To celebrate the Solstice, a dull and damp day, I put tinsel on the tree. It's splendidly shiny now. By mistake, I came home with four cards of tinsel. If the day continues dank, I might open another one. The Solstice doesn't actually occur until 1 a.m. tonight. The earliest sunset was two weeks earlier, and we've already gained three more minutes at the end of the day, so welcome, sun! Even though we can't see you today, welcome.

I recommend a daily dose of "Sherman's Lagoon" to anyone who's ever loved the ocean. The fan group is over here. You'll have to go to the website for pictures, because we don't copy here at Shards. Over on the book blog, that's a different story. But not here, so no cartoons. Only my own pics. This one has been enhanced with water color effects, thanks to Picasa.
Celebration will continue later with "Left, Right and Center" at 6:30, a perfect opening to a Friday evening.
A poem excerpt for Christmas, from an unattributedsource:
And at night we win to the ancient inn,
Where the child in the frost is furled;
We follow the feet where all souls meet
At the inn at the end of the world.
The gods lie dead where the leaves lie red,
For the flame of the sun is flown;
The gods lie cold where the leaves lie gold,
Ans a Child comes forth alone.
G.K. Chesterton,
"A Child of the Snows"

Tuesday, December 18

Waiting for Christmas

It once was July, and I was in Rhode Island. Now my camera's still in the shop, and I'm lucky to have a store of summer pictures, to remember Little Rhody by. Because I won't be going up there for the holidays, not until March. I get to stay home, trim a tree, and be cozy, once I've mailed off my New England presents. There's nothing like a vacation at home. We had snow on Sunday, though most melted in. But all the children at Luther's birthday party were out sledding on the wet, snow-sprinkled hills, and playing in the magic garden until dark.

Thursday, December 6

Love is where you find it

I have not eaten the heart.
~~Ani, Papyrus: Book of the Dead

I will not eat my heart alone.
~~ Tennyson, In Memoriam

What shall we do then for food? "Shall the blessed Sun of heaven prove a micher and eat blackberries?" (Shakespeare, King Henry IV)

Life is a puzzle.
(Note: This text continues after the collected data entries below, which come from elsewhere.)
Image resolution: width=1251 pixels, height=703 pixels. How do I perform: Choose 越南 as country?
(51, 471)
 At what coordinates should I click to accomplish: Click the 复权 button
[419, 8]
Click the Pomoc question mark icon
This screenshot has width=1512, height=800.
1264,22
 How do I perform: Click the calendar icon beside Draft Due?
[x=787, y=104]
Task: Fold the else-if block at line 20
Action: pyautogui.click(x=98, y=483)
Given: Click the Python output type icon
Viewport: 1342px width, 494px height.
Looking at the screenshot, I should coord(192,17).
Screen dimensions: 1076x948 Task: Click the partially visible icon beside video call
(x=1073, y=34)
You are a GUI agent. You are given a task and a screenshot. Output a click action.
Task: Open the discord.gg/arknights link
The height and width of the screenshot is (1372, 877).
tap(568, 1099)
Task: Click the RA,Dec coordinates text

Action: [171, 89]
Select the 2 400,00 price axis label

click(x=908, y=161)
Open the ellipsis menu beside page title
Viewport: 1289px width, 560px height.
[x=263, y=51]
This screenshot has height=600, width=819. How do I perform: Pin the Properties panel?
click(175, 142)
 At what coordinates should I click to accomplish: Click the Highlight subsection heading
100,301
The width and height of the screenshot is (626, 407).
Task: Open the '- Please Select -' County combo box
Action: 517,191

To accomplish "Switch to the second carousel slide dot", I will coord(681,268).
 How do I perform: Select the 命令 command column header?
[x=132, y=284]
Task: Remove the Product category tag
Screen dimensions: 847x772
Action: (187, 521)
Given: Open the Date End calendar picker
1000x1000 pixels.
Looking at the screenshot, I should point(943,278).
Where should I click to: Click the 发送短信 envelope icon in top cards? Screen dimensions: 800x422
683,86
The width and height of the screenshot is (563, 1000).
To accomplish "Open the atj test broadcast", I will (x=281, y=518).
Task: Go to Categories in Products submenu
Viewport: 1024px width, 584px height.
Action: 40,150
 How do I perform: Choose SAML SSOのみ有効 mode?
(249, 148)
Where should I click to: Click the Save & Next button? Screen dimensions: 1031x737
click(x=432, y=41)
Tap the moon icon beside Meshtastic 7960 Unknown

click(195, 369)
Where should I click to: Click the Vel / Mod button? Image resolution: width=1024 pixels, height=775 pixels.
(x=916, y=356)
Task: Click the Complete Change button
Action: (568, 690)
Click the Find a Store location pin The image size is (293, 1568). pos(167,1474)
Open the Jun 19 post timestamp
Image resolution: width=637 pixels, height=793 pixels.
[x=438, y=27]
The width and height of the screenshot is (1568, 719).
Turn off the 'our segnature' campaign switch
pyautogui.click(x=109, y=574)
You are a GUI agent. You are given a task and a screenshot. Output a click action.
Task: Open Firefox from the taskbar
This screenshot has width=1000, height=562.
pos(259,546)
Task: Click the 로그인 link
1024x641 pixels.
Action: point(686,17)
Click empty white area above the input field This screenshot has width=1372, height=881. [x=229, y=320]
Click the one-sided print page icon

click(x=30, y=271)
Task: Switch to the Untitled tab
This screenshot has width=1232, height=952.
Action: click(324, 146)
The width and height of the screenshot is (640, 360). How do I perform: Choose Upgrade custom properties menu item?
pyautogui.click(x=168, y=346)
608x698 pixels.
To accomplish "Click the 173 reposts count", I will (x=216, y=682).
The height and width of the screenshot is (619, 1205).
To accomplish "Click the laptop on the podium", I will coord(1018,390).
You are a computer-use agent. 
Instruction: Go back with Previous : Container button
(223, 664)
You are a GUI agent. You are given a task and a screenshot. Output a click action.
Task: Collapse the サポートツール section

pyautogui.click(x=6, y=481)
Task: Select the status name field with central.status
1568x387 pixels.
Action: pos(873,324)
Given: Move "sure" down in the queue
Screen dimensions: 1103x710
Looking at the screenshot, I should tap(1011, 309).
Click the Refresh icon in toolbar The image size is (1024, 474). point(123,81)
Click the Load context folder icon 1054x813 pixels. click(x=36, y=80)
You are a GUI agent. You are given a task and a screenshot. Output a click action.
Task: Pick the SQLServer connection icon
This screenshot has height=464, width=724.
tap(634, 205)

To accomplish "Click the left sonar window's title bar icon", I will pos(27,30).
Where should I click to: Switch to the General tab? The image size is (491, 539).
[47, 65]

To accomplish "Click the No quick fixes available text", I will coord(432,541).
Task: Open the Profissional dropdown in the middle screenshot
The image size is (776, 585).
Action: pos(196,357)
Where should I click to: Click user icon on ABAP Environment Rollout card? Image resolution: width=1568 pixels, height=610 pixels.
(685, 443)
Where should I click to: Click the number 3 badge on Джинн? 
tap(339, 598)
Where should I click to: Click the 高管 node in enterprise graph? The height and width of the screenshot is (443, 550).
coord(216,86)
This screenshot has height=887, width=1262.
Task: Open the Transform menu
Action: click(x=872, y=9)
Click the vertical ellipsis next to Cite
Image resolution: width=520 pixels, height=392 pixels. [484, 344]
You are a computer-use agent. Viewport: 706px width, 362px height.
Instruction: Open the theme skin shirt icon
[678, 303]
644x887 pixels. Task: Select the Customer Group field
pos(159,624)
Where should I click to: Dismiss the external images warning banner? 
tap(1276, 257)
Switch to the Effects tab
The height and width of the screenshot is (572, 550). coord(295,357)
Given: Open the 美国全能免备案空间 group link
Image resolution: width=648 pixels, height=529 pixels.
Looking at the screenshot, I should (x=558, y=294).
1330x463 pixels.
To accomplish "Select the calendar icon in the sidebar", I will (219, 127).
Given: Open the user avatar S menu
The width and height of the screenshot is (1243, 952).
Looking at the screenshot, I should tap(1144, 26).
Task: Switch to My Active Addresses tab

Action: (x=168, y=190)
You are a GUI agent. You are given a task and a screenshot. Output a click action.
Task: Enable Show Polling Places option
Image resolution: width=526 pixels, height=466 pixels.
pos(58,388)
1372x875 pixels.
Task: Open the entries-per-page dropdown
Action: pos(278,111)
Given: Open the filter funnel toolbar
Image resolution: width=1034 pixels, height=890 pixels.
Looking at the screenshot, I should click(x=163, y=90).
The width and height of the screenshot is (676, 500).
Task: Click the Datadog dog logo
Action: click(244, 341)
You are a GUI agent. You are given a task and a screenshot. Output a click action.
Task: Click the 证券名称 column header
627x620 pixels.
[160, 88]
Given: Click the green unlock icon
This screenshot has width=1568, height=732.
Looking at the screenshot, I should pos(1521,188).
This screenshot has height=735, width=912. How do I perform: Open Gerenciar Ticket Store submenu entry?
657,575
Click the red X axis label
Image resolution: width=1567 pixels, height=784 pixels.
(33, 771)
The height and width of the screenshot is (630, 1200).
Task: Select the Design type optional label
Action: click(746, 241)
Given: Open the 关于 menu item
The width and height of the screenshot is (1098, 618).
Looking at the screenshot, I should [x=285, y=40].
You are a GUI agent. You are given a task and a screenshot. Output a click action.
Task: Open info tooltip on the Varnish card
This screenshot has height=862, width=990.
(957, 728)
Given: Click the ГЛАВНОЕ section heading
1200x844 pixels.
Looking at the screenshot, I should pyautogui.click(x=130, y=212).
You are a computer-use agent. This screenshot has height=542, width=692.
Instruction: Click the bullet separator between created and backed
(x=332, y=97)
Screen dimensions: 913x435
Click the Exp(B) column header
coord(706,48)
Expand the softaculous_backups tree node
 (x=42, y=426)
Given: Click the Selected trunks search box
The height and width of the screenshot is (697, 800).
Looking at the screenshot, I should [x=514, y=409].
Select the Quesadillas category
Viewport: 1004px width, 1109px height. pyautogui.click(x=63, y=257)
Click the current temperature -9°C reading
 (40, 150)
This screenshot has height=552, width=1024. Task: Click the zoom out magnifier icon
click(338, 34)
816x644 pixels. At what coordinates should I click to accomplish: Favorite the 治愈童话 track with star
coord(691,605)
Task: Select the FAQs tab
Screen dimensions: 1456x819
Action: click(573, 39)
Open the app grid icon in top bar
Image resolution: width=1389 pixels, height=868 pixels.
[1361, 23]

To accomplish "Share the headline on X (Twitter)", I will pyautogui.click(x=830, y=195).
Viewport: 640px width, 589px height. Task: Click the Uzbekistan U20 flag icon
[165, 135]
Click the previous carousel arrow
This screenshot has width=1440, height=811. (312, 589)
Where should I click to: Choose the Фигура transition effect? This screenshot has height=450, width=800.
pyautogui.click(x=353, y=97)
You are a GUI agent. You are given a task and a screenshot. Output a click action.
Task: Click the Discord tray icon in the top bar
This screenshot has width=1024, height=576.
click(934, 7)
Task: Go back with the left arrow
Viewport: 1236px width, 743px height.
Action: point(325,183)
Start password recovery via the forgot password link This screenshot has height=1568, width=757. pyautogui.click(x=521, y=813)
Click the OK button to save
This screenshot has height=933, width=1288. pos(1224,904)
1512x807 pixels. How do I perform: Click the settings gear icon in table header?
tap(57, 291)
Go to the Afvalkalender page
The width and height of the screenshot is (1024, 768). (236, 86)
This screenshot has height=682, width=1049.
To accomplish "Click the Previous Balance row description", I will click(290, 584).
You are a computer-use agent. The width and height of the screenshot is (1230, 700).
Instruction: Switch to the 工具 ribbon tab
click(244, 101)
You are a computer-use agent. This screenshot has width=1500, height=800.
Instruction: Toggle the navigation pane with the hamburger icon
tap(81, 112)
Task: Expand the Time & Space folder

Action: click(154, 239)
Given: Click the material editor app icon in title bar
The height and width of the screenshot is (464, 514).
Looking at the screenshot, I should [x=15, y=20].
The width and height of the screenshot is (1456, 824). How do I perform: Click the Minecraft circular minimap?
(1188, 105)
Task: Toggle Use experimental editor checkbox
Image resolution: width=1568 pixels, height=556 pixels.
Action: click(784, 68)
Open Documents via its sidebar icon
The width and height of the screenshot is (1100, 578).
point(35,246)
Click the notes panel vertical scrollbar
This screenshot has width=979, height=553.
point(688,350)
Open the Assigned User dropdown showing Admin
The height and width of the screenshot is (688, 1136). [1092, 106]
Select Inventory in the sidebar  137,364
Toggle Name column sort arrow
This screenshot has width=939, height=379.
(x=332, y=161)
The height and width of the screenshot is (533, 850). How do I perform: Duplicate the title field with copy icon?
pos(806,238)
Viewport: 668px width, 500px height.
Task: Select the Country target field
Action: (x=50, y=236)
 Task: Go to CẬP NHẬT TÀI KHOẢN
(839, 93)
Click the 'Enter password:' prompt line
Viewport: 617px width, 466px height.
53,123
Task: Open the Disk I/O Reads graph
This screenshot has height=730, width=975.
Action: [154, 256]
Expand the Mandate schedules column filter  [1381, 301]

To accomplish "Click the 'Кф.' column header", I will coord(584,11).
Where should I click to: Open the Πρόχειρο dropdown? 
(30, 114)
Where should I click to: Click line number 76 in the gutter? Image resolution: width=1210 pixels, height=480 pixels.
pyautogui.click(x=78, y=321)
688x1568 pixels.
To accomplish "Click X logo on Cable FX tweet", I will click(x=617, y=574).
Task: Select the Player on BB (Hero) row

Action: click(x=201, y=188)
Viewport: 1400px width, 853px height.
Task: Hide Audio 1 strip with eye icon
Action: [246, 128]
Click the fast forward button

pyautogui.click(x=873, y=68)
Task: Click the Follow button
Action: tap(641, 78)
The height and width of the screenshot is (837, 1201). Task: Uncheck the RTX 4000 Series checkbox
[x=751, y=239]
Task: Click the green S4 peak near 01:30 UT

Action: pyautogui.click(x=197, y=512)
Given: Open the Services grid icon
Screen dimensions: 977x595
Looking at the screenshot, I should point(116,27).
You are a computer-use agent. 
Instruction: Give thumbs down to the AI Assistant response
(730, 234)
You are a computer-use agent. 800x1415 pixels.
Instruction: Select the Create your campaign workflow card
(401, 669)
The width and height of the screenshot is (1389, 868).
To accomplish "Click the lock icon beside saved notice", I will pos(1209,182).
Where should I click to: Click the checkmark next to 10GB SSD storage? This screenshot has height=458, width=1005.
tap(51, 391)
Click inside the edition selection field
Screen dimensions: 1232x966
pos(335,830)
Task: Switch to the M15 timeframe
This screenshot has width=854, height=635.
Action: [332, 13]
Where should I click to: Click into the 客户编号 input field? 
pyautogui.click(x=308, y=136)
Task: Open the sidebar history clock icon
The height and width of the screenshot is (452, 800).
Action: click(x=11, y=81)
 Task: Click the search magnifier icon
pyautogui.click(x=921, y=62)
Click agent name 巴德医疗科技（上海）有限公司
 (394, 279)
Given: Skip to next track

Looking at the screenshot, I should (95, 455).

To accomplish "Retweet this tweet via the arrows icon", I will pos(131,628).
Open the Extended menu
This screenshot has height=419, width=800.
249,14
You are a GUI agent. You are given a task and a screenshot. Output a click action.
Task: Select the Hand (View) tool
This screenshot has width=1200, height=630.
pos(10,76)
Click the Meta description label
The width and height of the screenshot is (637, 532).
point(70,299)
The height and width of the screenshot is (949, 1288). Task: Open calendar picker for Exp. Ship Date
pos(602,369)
Or, as Lewis Hyde wrote,

Cold winter night,
Little bugs on the firewood:
What are we to do?

Tuesday, December 4

Are you clickable? I am....

Technology & Learning for November 2007 has a one page bit called "The Importance of Being 'Clickable,'" talking about how important it is (at least for professional purposes) to have an online presence. So I went ahead and Googled myself, without the middle initial, and found one "real" me and the usual assortment of English chinchilla breeders, opera singers, actresses and a motley assortment of dead people. But then a light bulb went on, and I searched for "Jane L. Hyde." Aha! That made all the difference. I found lots of hits, nothing embarrassing but a bit surprising, most being comments I've left on other blogs and websites. It's curious to see your own comments out there on the web. So I'm reassured, I think, to find that I have an online presence, however modest. But my school blogs and personal ones are under different registrations, so maybe my professional connections don't show up as much as my enthusiastic responses to sundry topics.

Sunday, December 2

Some Great Thoughts

Oh bother, I can't remember any of them. They were good, or I thought so. But I was over at Brother Dunstan's den, helping him out... or maybe eating his currant scones, I forget which. Well, anyway, it's December, nearly St. Nicholas Day, and maybe it will snow some day soon.